> _Activity_
Filter the records for "Select" and keep each line that has it.

***** Data for this task

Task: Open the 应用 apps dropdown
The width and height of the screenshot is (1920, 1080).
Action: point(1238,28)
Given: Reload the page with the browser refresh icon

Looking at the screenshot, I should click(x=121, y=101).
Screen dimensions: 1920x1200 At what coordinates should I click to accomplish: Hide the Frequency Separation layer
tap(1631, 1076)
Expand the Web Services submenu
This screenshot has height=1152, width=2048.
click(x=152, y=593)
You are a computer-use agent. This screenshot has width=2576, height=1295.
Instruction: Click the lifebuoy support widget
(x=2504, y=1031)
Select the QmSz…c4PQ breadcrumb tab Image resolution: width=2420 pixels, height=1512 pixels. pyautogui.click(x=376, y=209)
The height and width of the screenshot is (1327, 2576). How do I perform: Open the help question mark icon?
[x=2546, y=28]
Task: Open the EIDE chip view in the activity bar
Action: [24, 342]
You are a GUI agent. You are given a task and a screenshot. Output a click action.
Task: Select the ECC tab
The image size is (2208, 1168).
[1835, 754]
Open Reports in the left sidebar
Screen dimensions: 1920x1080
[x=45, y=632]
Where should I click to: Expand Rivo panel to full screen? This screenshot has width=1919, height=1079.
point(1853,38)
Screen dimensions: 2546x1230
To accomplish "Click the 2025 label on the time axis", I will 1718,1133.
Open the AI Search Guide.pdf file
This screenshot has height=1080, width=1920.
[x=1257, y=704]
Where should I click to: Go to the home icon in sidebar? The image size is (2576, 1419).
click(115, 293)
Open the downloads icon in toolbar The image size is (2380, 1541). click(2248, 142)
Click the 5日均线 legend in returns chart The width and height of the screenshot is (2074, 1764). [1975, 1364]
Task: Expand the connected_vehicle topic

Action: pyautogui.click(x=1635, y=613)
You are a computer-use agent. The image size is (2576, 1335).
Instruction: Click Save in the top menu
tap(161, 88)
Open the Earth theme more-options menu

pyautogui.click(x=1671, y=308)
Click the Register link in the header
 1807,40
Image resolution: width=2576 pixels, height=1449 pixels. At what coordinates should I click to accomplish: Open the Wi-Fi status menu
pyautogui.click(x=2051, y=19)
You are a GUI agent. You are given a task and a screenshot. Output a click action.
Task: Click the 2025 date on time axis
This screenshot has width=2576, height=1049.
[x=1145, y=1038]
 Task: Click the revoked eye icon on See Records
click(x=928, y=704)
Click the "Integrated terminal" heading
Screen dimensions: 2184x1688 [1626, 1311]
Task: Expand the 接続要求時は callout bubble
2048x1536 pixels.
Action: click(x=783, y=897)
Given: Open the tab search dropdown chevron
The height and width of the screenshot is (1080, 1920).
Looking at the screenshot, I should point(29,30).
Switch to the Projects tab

**********

> _Finished task_
Select the QmSz…c4PQ breadcrumb tab Image resolution: width=2420 pixels, height=1512 pixels. pyautogui.click(x=376, y=209)
Task: Select the ECC tab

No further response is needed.